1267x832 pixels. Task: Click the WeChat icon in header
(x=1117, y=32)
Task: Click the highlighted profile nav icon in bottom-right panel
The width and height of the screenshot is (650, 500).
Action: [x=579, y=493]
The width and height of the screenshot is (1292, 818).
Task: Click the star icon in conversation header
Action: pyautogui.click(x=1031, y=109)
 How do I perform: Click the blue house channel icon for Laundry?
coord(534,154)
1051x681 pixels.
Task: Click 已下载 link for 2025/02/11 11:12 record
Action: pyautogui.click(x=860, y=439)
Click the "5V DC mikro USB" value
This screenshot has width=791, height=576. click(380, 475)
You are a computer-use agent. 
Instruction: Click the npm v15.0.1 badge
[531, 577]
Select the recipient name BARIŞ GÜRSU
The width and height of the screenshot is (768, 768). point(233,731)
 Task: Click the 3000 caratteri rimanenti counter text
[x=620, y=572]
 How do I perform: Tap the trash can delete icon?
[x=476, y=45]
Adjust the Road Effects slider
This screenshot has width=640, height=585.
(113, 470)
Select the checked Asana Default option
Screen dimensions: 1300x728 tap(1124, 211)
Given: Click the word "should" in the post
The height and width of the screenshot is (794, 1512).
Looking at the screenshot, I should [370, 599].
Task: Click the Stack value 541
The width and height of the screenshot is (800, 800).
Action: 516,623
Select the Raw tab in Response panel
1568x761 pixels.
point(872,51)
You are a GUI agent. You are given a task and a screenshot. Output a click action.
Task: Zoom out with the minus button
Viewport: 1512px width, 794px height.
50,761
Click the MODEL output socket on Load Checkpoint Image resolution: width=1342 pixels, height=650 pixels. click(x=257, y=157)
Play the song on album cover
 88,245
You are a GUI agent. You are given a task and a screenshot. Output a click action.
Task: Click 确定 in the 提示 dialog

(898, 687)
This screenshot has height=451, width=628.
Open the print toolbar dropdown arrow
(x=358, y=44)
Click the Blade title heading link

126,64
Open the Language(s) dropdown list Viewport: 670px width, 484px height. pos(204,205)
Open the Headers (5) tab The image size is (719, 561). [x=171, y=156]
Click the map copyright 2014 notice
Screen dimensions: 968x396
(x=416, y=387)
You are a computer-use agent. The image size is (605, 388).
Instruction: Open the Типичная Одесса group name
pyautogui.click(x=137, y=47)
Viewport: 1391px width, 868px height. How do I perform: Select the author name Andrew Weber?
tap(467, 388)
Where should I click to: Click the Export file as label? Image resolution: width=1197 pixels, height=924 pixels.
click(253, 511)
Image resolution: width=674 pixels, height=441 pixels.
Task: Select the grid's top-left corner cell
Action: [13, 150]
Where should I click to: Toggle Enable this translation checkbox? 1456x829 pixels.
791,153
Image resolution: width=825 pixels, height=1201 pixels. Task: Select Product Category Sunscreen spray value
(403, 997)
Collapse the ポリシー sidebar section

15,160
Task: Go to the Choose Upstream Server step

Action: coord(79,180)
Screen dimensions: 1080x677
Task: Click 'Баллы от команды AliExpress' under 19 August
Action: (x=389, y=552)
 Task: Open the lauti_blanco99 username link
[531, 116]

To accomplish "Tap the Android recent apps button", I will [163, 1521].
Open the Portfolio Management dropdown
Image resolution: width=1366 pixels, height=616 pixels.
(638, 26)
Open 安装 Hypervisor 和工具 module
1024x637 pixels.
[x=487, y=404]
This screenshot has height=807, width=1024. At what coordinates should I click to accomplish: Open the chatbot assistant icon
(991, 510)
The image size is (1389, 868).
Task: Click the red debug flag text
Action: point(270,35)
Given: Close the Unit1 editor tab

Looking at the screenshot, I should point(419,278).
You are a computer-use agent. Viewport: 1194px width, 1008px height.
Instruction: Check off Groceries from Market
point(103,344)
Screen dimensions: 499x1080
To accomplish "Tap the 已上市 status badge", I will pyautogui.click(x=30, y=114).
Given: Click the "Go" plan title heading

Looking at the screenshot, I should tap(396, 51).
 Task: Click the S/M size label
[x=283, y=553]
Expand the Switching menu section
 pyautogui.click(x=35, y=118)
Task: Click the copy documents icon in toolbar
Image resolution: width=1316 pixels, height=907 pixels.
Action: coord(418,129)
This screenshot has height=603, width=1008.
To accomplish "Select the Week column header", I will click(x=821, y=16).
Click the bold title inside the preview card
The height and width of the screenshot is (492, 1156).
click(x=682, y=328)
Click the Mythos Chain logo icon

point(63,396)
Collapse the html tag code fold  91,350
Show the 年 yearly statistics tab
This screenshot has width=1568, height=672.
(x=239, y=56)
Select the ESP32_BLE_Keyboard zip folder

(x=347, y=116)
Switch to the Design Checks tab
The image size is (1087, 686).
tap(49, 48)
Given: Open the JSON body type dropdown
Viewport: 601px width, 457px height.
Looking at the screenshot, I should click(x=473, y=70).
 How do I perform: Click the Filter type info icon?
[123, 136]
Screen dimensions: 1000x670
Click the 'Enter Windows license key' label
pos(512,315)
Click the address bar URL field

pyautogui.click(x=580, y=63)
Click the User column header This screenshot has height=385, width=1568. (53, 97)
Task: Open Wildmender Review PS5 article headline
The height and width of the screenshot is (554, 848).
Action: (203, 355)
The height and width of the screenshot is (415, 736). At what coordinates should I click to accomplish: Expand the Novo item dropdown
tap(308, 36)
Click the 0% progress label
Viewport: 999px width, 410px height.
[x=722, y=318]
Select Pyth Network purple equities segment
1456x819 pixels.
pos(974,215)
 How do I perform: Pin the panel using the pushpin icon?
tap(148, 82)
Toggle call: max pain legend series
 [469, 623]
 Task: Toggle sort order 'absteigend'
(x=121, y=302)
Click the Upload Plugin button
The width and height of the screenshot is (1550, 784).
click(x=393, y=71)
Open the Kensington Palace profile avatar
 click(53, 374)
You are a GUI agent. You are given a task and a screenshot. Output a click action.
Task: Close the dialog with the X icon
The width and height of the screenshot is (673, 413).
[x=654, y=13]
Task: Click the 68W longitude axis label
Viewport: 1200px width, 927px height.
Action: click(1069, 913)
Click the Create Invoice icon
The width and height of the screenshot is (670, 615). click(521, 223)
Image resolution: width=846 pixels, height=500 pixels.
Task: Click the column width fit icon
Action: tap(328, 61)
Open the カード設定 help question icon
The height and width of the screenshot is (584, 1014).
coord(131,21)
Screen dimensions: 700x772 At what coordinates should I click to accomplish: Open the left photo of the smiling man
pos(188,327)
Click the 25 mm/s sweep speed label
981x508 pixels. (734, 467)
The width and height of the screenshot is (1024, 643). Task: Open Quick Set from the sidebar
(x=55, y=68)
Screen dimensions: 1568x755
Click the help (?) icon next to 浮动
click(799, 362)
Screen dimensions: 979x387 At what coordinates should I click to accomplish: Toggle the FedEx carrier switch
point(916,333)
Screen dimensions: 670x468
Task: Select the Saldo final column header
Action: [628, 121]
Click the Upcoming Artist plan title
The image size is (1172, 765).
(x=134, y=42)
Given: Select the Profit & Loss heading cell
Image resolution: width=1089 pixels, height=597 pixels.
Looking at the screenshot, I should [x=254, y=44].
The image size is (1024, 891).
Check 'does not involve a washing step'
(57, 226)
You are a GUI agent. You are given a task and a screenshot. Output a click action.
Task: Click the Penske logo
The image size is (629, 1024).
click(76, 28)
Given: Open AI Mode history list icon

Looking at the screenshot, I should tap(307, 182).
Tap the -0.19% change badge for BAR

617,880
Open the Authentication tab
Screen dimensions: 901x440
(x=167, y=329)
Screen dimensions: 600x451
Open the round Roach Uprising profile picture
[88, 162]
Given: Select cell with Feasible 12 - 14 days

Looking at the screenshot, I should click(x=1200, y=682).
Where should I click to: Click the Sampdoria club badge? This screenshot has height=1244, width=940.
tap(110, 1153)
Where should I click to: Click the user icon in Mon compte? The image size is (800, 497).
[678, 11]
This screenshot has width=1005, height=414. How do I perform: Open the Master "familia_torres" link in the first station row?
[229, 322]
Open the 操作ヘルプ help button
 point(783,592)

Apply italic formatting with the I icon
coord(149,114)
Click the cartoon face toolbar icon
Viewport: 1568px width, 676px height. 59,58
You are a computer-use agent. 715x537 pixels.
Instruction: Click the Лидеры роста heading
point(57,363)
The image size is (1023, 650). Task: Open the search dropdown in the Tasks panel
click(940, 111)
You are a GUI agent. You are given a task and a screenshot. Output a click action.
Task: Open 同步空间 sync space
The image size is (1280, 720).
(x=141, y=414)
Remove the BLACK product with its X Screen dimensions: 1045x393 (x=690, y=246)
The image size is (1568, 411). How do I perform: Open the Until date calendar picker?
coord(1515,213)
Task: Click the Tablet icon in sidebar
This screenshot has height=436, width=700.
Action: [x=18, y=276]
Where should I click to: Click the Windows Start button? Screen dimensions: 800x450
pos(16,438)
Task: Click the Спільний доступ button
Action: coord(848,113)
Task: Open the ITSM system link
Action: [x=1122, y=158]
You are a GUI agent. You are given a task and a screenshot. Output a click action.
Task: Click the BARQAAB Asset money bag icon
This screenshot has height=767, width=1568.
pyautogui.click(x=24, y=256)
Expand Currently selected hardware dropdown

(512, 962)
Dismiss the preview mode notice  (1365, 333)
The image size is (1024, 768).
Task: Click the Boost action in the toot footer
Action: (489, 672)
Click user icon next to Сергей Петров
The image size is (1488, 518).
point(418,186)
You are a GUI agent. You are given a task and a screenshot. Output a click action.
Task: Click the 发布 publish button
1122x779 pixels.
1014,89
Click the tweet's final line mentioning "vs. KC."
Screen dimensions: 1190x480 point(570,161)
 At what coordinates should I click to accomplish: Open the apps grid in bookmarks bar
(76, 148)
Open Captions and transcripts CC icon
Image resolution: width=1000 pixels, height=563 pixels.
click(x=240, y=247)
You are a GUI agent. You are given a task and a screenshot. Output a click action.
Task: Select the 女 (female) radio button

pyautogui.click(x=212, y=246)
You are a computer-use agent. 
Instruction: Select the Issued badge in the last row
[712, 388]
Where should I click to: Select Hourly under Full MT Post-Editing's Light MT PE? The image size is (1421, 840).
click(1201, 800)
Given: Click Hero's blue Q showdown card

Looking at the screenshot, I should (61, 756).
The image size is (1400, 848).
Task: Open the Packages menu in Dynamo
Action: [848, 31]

━━━━

Work request →
Set down verbatim only the lines between the start of the data above and the line with "Task: Click the highlighted", both boundaries included.

Response area →
1267x832 pixels. Task: Click the WeChat icon in header
(x=1117, y=32)
Task: Click the highlighted profile nav icon in bottom-right panel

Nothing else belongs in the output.